Under normal conditions, cerebral autoregulation maintains relatively constant blood flow across a range of systemic blood pressures. Raised intracranial pressure disrupts this control by compressing cerebral vessels and altering vascular responsiveness.

Once autoregulation fails, cerebral blood flow becomes pressure dependent. Hypotension then leads directly to hypoperfusion, while sudden hypertension can worsen oedema or haemorrhage. This loss of stability increases vulnerability to secondary injury and contributes to rapid neurological deterioration.

Brain herniation syndromes

As intracranial pressure rises further, pressure gradients force brain tissue to shift between compartments, resulting in herniation. Herniation compresses vital neural structures and rapidly compromises consciousness, respiration, and cardiovascular control.

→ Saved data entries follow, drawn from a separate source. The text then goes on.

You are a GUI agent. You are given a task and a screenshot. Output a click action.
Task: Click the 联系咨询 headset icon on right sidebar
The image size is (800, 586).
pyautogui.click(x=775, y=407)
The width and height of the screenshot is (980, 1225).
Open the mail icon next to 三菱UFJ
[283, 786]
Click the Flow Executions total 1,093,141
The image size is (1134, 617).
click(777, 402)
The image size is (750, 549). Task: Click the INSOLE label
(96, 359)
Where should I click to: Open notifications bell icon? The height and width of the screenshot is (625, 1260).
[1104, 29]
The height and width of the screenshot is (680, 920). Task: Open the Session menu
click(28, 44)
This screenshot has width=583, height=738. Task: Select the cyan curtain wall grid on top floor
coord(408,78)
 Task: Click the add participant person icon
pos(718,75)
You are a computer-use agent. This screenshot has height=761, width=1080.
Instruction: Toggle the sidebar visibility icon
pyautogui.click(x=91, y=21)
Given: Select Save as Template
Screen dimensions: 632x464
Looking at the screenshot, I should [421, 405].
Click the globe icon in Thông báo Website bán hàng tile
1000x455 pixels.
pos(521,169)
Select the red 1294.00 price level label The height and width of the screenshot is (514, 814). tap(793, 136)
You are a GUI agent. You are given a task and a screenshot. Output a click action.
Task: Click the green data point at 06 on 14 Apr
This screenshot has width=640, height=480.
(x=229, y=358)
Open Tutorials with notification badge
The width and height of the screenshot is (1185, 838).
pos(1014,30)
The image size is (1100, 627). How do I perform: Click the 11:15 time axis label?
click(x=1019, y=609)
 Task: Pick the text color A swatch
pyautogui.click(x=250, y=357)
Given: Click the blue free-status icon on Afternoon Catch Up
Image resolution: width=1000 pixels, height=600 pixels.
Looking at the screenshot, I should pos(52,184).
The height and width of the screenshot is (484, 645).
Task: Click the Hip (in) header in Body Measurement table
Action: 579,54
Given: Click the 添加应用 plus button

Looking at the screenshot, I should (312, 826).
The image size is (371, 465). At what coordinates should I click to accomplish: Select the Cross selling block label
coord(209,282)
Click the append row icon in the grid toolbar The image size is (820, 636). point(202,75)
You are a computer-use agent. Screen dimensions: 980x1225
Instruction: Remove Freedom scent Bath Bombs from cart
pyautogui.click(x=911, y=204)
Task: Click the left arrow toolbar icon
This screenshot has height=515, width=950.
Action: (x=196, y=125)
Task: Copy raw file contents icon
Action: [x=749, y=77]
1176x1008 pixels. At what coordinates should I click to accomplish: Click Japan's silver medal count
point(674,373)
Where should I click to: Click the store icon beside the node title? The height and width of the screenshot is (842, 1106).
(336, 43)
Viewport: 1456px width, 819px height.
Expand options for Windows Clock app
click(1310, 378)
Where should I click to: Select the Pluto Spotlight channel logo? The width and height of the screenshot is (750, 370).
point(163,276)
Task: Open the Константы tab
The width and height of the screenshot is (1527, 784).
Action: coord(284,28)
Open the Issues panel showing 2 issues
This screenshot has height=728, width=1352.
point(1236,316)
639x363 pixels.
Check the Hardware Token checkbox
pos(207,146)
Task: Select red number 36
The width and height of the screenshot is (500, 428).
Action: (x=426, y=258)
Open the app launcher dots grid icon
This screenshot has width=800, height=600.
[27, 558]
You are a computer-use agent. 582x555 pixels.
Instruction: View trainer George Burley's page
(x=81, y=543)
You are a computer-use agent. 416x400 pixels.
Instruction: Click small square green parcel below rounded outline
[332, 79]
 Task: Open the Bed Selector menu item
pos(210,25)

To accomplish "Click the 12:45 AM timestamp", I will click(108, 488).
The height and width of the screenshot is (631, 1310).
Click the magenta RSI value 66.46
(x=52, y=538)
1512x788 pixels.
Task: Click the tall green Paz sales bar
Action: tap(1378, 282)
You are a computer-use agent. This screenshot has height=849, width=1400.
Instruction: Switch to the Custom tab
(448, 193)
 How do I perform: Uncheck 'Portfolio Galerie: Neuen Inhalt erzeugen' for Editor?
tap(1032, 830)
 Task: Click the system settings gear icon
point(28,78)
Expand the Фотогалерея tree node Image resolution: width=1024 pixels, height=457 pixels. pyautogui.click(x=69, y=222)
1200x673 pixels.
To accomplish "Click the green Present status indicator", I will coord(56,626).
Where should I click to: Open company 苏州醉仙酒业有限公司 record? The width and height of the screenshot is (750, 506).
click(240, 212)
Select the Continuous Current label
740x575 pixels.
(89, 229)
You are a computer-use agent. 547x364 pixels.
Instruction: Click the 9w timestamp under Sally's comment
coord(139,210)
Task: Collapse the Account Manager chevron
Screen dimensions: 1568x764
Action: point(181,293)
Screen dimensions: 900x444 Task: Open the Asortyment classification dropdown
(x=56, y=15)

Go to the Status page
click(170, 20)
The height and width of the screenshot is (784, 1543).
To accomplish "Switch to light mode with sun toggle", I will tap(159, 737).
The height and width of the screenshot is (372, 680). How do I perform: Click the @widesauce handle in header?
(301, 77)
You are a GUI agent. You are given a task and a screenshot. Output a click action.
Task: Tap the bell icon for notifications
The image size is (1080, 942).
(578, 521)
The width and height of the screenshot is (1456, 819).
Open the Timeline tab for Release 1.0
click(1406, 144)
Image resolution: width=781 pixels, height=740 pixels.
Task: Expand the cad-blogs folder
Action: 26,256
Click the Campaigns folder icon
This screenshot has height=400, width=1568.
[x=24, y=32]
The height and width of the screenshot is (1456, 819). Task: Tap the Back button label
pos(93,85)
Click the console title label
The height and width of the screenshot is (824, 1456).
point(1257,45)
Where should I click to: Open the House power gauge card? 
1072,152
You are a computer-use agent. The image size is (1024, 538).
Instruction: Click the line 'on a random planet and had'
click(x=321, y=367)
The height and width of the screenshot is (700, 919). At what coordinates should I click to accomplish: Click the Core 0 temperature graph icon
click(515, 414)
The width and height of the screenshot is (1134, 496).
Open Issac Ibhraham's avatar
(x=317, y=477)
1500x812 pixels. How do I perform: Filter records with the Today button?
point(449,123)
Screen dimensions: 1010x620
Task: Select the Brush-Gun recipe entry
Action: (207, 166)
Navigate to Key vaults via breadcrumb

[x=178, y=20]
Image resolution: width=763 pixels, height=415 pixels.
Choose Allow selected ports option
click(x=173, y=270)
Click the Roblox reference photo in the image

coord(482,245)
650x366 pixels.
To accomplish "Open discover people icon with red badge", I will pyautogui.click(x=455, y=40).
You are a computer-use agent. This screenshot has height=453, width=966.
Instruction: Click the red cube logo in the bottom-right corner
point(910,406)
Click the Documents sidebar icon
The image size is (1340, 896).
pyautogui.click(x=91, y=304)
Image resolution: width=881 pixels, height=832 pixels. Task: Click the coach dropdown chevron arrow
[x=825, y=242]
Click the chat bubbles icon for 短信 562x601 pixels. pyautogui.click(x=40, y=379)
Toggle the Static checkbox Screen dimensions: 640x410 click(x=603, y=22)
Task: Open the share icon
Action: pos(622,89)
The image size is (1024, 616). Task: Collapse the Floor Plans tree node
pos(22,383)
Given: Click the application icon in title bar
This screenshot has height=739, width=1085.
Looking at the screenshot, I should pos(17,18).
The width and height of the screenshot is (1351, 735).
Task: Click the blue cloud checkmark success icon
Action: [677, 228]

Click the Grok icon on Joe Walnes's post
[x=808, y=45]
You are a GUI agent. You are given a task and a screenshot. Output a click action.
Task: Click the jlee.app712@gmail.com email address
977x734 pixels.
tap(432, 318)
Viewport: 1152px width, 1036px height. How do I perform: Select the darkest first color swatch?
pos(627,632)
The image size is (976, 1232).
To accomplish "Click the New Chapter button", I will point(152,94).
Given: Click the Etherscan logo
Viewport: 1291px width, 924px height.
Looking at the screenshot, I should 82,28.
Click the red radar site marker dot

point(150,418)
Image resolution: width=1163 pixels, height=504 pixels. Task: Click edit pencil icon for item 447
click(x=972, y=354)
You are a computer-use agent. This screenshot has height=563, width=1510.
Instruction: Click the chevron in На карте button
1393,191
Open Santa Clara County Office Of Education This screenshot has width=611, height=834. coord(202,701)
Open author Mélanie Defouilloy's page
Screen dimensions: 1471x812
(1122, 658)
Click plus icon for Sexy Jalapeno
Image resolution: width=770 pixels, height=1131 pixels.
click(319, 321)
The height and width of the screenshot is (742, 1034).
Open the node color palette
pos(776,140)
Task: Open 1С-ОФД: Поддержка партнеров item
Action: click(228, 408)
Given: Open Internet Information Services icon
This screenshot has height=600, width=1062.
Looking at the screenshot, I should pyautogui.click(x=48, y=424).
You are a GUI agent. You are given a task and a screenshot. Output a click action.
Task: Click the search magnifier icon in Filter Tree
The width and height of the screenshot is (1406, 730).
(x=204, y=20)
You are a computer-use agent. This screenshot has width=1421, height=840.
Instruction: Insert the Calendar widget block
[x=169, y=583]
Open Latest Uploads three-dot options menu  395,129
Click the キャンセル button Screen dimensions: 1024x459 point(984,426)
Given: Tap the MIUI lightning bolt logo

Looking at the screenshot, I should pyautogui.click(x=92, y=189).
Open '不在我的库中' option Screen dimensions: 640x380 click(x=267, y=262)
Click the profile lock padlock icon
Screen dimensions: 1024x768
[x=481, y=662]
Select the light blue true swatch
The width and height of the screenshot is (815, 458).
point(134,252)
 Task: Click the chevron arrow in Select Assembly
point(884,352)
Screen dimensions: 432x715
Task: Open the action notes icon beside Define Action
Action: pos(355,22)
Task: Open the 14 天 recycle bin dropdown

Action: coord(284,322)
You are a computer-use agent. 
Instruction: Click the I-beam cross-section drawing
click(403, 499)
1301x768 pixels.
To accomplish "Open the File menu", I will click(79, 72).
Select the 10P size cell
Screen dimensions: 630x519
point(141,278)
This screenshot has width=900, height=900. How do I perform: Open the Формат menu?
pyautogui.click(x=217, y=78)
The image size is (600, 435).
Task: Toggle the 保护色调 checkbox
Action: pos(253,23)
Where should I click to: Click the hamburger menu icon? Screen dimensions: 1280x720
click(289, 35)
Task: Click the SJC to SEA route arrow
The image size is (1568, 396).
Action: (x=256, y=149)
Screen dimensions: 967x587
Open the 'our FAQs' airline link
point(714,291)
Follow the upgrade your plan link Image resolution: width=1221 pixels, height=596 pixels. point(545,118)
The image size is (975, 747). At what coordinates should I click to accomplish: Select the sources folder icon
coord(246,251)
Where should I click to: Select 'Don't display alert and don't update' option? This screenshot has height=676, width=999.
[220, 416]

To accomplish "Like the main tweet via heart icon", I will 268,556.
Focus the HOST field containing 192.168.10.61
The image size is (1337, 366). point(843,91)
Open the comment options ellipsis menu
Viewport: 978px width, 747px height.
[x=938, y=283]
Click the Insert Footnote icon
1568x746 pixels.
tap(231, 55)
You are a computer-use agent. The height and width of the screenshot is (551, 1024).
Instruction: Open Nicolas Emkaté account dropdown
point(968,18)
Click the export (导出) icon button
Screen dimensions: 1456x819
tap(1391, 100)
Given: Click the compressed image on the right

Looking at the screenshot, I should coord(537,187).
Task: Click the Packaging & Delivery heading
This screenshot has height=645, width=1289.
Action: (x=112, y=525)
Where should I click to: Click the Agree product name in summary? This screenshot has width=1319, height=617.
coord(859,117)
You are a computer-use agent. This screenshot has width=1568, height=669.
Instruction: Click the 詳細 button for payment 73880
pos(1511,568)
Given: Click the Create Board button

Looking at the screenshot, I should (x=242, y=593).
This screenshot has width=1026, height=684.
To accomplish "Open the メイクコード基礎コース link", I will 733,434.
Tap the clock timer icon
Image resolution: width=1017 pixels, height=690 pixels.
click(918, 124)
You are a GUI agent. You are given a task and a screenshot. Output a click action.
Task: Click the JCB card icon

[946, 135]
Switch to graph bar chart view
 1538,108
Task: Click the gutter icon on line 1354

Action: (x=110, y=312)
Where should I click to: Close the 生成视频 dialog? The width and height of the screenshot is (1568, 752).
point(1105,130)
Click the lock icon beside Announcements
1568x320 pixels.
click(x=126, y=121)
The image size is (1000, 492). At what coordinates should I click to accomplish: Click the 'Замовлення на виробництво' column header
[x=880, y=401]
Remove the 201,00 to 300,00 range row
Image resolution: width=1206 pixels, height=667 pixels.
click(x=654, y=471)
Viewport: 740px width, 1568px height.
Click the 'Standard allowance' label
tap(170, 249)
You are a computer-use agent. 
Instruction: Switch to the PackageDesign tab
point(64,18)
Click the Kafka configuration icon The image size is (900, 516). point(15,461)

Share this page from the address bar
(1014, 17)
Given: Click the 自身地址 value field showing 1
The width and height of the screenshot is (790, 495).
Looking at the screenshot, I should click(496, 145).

Uncal herniation compresses the third cranial nerve and brainstem, leading to pupillary dilation, reduced consciousness, and motor changes. Tonsillar herniation forces cerebellar tonsils through the foramen magnum, compressing the medulla where respiratory and cardiovascular centres are located. Without rapid intervention, this process is often fatal.

Clinical Connections

Raised intracranial pressure commonly presents with headache, vomiting, altered level of consciousness, and changes in pupil size or reactivity. These features arise as increasing pressure distorts pain-sensitive structures, disrupts cortical function, and compresses cranial nerves. Early symptoms may be subtle or fluctuate, but progression can occur quickly once compensatory mechanisms fail, leading to abrupt neurological deterioration.

Certain clinical patterns indicate escalating intracranial compromise:

• Worsening headache with nausea or projectile vomiting due to rising pressure

• Declining level of consciousness as cerebral perfusion falls

• New pupillary asymmetry or reduced reactivity from cranial nerve compression

As intracranial pressure continues to rise, brainstem function becomes threatened. Cushing’s triad of hypertension, bradycardia, and irregular respirations represents a late physiological response to severe intracranial hypertension and reduced cerebral perfusion. This pattern signals imminent risk of herniation and requires immediate intervention. Understanding the pressure–perfusion relationship explains why neurological change in raised intracranial pressure can accelerate rapidly and why early recognition of evolving signs is critical for preventing irreversible brain injury.

Concept Check

1. Why does the rigid structure of the skull predispose to rapid increases in ICP?

2. How does the Monro–Kellie doctrine explain early compensation for volume changes?

3. Why does raised ICP reduce cerebral perfusion pressure?

4. How does loss of autoregulation worsen secondary brain injury?

5. Why is brain herniation considered a neurological emergency?